Blockchains have different structures, tokenomics, and ways of handling transactions to keep their decentralized nature. The most traditional being Proof-of-Work (PoW), which Bitcoin uses, and Proof-of-Stake (PoS), which many newer blockchains use. However, these networks are no longer efficient for the next wave of applications being created by developers today. This shift led to the development of Proof-of-Transfer or PoX, which Stacks (STX) leverages. Compared to the PoW or PoS networks, PoX blockchains are automatically more secure by leveraging the secure nature of Bitcoin’s PoW network. Every transaction is settled on Bitcoin, making it more difficult to reverse. You could think of it almost like two-factor authentication. Even if one system is compromised, the hacker is still locked out.

The second factor to consider after choosing a network is pseudonymity. Even if a network is decentralized, a powerful enough organization could co-opt the key players to take control of the network without pseudonymity.
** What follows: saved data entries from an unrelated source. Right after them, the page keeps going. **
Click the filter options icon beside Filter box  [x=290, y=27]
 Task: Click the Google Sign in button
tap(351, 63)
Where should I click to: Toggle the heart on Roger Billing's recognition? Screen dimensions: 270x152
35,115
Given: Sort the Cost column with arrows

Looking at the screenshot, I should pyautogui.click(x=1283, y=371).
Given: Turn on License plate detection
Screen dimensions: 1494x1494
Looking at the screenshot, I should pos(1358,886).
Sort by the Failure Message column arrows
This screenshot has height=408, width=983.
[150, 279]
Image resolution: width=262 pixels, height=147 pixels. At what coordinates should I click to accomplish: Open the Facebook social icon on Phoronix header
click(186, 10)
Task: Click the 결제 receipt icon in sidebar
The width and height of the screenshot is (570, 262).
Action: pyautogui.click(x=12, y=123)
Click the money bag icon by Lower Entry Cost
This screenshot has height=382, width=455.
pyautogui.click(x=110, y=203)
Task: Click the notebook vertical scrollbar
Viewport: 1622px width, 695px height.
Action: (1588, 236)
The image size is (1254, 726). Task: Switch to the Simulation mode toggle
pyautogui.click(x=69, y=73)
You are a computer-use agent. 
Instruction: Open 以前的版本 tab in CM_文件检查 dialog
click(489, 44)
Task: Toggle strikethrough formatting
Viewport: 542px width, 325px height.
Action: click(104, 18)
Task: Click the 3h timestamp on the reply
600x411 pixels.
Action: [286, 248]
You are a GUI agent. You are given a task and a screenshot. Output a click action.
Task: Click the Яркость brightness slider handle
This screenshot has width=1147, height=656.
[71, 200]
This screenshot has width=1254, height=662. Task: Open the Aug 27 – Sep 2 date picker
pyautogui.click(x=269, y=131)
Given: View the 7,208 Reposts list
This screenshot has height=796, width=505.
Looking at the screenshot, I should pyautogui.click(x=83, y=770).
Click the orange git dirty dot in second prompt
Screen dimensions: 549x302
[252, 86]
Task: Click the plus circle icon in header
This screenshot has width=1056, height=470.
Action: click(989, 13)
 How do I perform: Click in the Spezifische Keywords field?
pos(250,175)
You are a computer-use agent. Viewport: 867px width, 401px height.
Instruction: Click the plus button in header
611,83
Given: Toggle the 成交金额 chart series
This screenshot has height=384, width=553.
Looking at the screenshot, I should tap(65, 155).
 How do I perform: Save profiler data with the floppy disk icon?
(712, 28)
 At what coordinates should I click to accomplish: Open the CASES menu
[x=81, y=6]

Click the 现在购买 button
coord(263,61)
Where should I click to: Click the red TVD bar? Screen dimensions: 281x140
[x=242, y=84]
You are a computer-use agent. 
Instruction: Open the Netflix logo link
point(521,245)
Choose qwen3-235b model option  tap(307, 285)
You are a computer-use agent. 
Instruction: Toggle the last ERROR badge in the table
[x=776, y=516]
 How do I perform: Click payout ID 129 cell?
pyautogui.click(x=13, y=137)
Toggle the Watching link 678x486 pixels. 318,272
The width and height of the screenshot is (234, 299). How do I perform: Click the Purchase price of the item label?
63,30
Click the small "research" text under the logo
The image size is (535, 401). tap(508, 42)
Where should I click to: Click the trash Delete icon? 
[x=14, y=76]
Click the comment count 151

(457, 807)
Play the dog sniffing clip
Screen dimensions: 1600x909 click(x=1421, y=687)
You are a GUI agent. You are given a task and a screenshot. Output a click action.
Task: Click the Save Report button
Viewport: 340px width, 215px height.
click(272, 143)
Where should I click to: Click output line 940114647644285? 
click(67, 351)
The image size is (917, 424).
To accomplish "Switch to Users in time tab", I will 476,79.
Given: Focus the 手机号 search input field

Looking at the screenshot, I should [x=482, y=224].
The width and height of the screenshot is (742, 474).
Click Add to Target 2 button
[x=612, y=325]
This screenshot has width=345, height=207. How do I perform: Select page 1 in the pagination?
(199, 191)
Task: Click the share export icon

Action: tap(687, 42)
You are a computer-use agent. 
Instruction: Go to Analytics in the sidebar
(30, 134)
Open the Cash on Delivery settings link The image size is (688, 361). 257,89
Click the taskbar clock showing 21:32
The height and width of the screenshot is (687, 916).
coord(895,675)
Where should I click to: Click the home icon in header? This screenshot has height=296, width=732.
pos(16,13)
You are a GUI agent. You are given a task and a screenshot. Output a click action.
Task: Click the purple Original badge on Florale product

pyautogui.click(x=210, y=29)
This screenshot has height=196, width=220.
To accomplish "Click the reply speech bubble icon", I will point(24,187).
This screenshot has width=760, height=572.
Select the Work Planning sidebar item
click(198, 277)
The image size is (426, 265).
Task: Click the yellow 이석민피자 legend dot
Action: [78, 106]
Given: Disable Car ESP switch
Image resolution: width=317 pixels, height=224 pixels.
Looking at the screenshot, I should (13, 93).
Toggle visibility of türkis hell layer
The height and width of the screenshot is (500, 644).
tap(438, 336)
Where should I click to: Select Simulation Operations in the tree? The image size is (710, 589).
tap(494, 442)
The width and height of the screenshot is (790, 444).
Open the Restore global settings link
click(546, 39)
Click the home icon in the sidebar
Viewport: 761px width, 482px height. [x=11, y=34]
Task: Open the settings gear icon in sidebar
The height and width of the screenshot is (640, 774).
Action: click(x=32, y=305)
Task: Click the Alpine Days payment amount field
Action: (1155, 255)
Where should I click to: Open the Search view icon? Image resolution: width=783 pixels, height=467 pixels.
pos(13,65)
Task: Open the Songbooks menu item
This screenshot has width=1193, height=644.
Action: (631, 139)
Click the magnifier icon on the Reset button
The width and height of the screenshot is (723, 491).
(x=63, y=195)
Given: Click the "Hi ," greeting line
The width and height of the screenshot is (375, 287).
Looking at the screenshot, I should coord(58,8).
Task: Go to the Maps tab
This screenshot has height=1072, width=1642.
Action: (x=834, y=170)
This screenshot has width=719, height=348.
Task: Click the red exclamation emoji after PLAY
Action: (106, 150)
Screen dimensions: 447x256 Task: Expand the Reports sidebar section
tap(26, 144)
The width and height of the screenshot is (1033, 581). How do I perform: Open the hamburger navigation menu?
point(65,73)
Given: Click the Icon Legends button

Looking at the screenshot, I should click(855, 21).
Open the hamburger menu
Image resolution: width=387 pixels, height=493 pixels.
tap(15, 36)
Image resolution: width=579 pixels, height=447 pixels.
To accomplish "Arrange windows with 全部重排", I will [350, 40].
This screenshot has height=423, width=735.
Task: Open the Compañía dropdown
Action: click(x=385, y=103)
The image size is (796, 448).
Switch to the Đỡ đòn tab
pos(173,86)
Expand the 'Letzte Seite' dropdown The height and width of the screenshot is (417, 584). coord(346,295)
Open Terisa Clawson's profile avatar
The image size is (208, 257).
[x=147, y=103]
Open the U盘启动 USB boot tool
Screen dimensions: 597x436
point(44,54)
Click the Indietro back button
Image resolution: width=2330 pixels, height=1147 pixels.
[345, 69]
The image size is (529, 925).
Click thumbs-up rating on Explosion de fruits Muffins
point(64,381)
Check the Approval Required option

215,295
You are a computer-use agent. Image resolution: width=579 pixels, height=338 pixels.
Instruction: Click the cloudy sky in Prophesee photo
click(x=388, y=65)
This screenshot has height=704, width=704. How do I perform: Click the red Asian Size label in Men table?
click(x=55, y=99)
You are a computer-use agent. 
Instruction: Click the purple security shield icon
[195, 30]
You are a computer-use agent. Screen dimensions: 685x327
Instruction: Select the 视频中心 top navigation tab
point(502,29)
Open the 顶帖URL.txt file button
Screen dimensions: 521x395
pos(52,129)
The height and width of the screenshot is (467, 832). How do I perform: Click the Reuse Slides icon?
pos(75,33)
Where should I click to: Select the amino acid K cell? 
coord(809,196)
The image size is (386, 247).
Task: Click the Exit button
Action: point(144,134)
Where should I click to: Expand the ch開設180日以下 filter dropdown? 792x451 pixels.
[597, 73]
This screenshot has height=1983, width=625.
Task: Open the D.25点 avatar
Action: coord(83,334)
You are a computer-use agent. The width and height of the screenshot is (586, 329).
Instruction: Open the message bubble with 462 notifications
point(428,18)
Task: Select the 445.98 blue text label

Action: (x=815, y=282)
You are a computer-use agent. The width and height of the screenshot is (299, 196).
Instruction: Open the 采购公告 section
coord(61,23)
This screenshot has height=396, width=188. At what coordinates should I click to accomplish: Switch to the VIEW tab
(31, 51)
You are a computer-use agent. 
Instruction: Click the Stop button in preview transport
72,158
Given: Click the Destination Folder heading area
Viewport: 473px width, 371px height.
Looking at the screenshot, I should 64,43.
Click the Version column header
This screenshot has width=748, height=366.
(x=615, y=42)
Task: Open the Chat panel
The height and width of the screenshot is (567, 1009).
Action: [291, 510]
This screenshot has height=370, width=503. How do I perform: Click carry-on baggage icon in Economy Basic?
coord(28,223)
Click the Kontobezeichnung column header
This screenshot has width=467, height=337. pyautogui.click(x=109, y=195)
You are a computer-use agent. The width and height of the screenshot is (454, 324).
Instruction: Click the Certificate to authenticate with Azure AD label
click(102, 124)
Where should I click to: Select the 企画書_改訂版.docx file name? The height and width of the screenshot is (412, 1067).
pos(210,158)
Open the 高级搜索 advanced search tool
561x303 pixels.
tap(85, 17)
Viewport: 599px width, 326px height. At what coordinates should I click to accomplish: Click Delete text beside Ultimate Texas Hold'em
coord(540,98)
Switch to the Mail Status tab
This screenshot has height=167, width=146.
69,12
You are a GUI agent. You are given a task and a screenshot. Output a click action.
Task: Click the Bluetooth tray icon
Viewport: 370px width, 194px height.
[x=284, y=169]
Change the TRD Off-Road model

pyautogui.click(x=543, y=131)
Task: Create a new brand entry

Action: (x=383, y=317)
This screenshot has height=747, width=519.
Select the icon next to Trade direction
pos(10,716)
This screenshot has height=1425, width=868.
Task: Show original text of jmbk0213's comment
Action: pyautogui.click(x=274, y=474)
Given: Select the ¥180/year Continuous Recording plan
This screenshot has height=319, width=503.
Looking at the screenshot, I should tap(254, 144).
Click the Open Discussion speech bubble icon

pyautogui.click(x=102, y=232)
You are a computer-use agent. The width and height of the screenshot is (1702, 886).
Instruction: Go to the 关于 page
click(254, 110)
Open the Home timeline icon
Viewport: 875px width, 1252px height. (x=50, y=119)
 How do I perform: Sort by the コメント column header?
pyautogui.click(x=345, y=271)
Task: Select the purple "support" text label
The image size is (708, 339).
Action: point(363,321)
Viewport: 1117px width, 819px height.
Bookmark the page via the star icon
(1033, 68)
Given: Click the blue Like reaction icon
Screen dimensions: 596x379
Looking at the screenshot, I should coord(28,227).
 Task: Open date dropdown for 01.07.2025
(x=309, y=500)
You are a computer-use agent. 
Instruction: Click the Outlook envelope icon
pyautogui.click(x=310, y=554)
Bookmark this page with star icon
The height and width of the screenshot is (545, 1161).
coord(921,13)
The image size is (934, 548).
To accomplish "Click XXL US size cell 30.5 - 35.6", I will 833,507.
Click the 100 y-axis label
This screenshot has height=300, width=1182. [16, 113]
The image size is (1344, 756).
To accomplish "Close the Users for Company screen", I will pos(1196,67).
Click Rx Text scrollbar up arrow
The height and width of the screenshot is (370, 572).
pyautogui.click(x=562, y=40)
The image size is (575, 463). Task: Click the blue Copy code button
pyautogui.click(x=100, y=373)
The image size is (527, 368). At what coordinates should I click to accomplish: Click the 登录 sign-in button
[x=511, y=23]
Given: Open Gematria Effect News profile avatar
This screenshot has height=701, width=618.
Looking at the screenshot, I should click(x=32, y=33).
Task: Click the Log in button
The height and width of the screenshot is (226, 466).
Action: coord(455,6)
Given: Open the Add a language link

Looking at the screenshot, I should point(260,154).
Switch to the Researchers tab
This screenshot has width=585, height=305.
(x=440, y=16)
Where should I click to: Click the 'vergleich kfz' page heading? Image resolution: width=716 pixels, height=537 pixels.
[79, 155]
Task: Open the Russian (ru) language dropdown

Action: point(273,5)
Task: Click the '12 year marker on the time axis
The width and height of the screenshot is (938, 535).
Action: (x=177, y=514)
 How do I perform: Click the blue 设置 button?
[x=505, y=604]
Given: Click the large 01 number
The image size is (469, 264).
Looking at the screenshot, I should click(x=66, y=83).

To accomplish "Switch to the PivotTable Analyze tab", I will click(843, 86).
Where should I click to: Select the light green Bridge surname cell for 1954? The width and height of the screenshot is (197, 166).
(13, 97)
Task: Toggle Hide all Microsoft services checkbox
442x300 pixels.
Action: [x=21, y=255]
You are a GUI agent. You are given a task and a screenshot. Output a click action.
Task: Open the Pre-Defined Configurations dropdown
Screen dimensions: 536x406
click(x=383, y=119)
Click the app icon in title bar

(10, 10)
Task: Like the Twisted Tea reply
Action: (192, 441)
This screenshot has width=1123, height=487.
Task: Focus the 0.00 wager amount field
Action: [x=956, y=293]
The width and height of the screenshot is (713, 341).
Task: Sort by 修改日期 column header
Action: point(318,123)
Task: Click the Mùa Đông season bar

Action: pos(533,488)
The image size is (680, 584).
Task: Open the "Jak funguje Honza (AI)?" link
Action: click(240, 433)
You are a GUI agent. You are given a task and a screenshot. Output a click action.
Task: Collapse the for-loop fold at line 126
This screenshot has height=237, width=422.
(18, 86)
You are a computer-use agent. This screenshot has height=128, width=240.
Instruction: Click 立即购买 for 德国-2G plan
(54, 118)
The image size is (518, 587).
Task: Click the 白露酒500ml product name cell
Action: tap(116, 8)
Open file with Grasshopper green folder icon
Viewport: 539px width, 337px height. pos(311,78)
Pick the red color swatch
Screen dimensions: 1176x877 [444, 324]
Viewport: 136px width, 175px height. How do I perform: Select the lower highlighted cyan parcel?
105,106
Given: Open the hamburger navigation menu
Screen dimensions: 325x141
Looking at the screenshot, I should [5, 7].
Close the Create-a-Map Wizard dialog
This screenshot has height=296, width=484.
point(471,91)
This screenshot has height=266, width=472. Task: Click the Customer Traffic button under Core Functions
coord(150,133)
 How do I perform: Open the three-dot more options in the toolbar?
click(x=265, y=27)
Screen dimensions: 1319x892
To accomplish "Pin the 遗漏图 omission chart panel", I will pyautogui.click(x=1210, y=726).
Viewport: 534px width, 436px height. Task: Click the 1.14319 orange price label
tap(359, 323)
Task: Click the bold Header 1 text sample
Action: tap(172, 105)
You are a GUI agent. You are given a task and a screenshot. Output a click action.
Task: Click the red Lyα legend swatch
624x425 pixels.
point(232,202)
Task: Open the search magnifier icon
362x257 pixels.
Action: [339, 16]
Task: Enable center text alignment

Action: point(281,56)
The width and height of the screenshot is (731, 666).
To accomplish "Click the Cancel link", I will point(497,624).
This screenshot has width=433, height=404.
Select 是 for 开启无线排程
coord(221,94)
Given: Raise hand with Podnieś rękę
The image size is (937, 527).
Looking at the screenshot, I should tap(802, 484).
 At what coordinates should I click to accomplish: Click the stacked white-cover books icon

With Bitcoin, no one knows the real identity of its creator, Satoshi Nakamoto. Additionally, PoW miners are more pseudonymous than PoS validators. Said another way, every network has founders or critical players who could be at risk for network control, but this risk is especially pronounced in PoS. This is because the most active validators in a PoS network are also the most significant token holders—usually the co-founders, early team members or core devs, and early investors—who can easily be identified if they are not already publicly documented.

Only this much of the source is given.